▸ **Direction**:
Repeat the listing from the line that has "Task: Switch to dark mode moon icon" through the line that has "pyautogui.click(x=78, y=333)", swapping "Site Manager" for "File Manager" and leaving everything else unchanged.

▬▬▬▬▬▬▬▬▬▬

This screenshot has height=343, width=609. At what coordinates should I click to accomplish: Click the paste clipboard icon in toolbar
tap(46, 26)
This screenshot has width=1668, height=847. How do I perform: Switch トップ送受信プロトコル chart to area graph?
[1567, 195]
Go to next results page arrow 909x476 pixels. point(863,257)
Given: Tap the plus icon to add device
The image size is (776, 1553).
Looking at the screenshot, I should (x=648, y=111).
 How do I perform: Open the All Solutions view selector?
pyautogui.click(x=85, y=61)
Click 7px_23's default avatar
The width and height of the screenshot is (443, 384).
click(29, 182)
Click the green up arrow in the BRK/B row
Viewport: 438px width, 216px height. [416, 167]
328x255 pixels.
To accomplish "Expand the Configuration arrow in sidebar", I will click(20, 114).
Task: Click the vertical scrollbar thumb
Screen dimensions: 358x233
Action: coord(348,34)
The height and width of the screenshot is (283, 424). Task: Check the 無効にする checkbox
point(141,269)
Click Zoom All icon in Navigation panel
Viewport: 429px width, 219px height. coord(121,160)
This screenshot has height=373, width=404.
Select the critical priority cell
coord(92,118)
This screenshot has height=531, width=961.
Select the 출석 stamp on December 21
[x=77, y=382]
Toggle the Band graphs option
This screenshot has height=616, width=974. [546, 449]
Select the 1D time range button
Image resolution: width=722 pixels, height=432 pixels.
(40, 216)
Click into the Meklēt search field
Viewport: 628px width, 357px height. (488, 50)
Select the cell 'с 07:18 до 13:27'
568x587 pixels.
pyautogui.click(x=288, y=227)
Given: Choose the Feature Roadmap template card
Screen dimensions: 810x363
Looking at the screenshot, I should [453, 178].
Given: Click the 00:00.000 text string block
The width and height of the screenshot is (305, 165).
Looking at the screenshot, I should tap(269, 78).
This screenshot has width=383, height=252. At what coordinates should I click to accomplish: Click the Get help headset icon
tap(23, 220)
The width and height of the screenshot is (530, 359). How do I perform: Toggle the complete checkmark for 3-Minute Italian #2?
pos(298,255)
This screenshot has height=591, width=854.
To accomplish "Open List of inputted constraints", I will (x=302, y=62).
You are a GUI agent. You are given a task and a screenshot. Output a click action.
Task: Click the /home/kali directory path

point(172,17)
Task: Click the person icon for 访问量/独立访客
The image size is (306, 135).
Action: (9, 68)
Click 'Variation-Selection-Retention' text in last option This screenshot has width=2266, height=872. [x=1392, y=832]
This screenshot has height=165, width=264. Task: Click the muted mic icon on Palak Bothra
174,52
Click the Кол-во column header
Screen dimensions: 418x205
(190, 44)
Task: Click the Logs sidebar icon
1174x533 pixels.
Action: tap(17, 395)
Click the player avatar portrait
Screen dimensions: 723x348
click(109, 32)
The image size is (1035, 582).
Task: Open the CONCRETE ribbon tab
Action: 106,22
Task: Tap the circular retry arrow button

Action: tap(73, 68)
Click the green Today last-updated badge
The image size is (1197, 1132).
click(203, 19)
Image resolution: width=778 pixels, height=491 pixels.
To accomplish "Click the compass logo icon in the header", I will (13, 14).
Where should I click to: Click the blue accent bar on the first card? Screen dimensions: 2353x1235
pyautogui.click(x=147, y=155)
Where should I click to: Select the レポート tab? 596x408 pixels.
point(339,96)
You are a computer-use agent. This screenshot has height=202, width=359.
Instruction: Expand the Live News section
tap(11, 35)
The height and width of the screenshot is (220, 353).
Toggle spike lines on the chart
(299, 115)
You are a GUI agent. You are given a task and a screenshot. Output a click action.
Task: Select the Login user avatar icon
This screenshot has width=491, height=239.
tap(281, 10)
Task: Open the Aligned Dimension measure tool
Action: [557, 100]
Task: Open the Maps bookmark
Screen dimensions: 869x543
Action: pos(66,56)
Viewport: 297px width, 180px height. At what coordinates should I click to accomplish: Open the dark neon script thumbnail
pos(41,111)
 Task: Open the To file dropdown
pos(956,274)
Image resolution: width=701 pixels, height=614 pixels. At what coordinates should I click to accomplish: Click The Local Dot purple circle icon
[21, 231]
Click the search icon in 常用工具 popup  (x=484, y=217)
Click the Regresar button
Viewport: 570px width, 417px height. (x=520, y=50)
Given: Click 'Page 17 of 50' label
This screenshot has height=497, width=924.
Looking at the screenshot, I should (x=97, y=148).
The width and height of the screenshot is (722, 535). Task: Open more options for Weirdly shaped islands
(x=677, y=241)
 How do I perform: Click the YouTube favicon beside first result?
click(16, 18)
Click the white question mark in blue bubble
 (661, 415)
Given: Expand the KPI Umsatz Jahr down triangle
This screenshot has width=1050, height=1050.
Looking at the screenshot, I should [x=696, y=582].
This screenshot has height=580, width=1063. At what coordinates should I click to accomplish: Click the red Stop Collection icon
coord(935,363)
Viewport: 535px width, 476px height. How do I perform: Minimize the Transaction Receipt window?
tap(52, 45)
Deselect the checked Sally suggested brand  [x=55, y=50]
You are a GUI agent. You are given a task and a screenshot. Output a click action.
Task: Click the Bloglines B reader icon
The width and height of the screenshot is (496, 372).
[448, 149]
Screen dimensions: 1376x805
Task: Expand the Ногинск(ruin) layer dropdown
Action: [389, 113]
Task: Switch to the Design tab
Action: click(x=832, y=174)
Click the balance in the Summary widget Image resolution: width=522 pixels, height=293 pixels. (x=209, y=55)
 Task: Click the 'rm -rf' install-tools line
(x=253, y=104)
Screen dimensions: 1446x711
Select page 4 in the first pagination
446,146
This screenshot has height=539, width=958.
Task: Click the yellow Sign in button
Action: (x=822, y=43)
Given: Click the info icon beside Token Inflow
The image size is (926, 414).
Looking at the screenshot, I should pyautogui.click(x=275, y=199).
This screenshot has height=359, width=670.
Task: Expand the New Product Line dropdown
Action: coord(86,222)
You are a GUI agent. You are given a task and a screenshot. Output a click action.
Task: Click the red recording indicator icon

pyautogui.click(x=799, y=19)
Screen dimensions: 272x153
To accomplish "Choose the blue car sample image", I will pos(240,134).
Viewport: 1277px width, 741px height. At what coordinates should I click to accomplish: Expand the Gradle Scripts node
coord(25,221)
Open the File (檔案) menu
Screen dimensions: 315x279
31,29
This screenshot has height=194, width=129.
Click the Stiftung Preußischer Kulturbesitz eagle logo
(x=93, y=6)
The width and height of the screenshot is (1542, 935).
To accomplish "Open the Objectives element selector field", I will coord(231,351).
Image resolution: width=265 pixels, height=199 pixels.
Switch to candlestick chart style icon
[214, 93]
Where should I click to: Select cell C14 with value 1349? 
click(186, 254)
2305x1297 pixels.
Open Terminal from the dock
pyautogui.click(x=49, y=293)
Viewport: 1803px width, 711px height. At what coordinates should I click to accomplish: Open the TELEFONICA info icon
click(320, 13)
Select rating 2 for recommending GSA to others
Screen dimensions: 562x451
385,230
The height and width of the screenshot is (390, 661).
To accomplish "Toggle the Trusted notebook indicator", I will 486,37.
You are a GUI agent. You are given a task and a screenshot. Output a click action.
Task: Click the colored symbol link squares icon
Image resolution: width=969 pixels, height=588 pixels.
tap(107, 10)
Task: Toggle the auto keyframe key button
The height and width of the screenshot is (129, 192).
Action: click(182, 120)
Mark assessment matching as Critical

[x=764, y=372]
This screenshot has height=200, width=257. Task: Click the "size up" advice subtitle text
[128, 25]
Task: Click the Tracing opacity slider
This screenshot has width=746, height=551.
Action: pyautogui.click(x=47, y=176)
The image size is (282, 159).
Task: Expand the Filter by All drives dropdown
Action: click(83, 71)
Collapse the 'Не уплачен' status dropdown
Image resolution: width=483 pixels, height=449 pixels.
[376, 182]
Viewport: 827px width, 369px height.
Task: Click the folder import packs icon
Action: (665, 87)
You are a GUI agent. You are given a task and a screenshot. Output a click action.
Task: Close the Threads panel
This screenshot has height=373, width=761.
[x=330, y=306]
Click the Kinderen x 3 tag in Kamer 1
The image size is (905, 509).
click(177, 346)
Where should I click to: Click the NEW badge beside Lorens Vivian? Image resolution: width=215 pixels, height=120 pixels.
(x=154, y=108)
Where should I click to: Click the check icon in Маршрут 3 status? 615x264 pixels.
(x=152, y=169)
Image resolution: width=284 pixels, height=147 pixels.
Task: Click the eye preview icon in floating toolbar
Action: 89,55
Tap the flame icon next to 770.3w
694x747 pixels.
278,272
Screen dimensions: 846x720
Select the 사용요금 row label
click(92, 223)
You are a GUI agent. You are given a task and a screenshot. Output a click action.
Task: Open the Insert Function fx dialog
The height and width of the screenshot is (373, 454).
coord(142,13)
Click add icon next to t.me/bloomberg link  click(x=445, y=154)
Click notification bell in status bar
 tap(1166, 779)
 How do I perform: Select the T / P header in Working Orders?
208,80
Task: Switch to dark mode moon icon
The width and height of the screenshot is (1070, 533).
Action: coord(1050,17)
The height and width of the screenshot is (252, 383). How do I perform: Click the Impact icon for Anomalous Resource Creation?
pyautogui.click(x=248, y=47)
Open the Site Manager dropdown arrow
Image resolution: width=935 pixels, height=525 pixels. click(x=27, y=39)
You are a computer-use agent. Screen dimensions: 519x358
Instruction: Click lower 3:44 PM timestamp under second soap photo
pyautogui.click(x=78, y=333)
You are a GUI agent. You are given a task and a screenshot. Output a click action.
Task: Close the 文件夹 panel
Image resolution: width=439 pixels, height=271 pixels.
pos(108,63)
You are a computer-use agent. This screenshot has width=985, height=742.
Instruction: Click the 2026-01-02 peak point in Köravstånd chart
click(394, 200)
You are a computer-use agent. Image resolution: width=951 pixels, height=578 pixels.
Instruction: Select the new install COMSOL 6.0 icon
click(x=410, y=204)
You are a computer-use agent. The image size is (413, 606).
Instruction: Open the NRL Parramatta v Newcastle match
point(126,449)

▬▬▬▬▬▬▬▬▬▬

▸ **Solution for this task**:
Task: Switch to dark mode moon icon
The width and height of the screenshot is (1070, 533).
Action: coord(1050,17)
The height and width of the screenshot is (252, 383). How do I perform: Click the Impact icon for Anomalous Resource Creation?
pyautogui.click(x=248, y=47)
Open the File Manager dropdown arrow
Image resolution: width=935 pixels, height=525 pixels. click(x=27, y=39)
You are a computer-use agent. Screen dimensions: 519x358
Instruction: Click lower 3:44 PM timestamp under second soap photo
pyautogui.click(x=78, y=333)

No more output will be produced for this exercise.